THE INPUT:
+ + + + + + +

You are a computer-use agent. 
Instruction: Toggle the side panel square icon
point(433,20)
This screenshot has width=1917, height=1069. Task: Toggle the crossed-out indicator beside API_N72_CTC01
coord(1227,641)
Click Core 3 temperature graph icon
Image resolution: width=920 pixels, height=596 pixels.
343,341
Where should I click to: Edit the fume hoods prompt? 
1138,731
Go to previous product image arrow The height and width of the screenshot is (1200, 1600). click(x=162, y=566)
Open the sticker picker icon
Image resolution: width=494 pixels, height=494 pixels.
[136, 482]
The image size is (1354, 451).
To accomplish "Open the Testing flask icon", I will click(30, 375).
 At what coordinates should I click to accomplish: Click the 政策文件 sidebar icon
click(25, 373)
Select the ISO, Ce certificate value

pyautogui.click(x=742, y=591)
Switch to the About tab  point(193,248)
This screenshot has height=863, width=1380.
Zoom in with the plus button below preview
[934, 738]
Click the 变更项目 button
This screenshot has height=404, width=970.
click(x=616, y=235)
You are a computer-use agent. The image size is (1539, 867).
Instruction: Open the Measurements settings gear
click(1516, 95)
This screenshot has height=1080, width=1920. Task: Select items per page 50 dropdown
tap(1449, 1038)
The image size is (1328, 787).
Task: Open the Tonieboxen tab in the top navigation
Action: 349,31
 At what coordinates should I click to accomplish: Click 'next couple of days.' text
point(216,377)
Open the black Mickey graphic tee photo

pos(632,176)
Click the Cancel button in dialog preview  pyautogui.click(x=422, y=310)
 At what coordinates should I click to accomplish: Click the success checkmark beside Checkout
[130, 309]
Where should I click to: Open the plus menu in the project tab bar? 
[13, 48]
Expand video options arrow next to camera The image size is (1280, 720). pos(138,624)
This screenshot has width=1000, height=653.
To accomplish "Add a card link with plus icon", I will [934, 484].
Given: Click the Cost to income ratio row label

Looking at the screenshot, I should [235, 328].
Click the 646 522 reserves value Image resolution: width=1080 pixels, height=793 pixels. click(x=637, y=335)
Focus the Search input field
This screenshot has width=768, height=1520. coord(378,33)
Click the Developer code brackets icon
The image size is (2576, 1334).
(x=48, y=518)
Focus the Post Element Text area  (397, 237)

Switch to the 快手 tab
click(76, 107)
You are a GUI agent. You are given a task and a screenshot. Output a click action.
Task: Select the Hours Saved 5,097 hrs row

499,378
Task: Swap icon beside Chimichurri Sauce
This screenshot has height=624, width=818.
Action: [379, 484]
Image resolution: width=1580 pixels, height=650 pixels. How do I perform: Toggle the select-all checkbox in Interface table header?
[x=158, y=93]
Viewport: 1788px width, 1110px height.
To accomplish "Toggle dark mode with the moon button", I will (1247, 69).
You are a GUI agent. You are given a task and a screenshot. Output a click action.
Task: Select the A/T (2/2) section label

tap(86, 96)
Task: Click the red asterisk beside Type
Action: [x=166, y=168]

+ + + + + + +

YOUR ASSIGNMENT: The records above are to be transcribed exactly and completely.

THE ANSWER:
You are a computer-use agent. 
Instruction: Toggle the side panel square icon
point(433,20)
This screenshot has width=1917, height=1069. Task: Toggle the crossed-out indicator beside API_N72_CTC01
coord(1227,641)
Click Core 3 temperature graph icon
Image resolution: width=920 pixels, height=596 pixels.
343,341
Where should I click to: Edit the fume hoods prompt? 
1138,731
Go to previous product image arrow The height and width of the screenshot is (1200, 1600). click(x=162, y=566)
Open the sticker picker icon
Image resolution: width=494 pixels, height=494 pixels.
[136, 482]
The image size is (1354, 451).
To accomplish "Open the Testing flask icon", I will click(30, 375).
 At what coordinates should I click to accomplish: Click the 政策文件 sidebar icon
click(25, 373)
Select the ISO, Ce certificate value

pyautogui.click(x=742, y=591)
Switch to the About tab  point(193,248)
This screenshot has height=863, width=1380.
Zoom in with the plus button below preview
[934, 738]
Click the 变更项目 button
This screenshot has height=404, width=970.
click(x=616, y=235)
You are a computer-use agent. The image size is (1539, 867).
Instruction: Open the Measurements settings gear
click(1516, 95)
This screenshot has height=1080, width=1920. Task: Select items per page 50 dropdown
tap(1449, 1038)
The image size is (1328, 787).
Task: Open the Tonieboxen tab in the top navigation
Action: 349,31
 At what coordinates should I click to accomplish: Click 'next couple of days.' text
point(216,377)
Open the black Mickey graphic tee photo

pos(632,176)
Click the Cancel button in dialog preview  pyautogui.click(x=422, y=310)
 At what coordinates should I click to accomplish: Click the success checkmark beside Checkout
[130, 309]
Where should I click to: Open the plus menu in the project tab bar? 
[13, 48]
Expand video options arrow next to camera The image size is (1280, 720). pos(138,624)
This screenshot has width=1000, height=653.
To accomplish "Add a card link with plus icon", I will [934, 484].
Given: Click the Cost to income ratio row label

Looking at the screenshot, I should [235, 328].
Click the 646 522 reserves value Image resolution: width=1080 pixels, height=793 pixels. click(x=637, y=335)
Focus the Search input field
This screenshot has width=768, height=1520. coord(378,33)
Click the Developer code brackets icon
The image size is (2576, 1334).
(x=48, y=518)
Focus the Post Element Text area  (397, 237)

Switch to the 快手 tab
click(76, 107)
You are a GUI agent. You are given a task and a screenshot. Output a click action.
Task: Select the Hours Saved 5,097 hrs row

499,378
Task: Swap icon beside Chimichurri Sauce
This screenshot has height=624, width=818.
Action: [379, 484]
Image resolution: width=1580 pixels, height=650 pixels. How do I perform: Toggle the select-all checkbox in Interface table header?
[x=158, y=93]
Viewport: 1788px width, 1110px height.
To accomplish "Toggle dark mode with the moon button", I will (1247, 69).
You are a GUI agent. You are given a task and a screenshot. Output a click action.
Task: Select the A/T (2/2) section label

tap(86, 96)
Task: Click the red asterisk beside Type
Action: [x=166, y=168]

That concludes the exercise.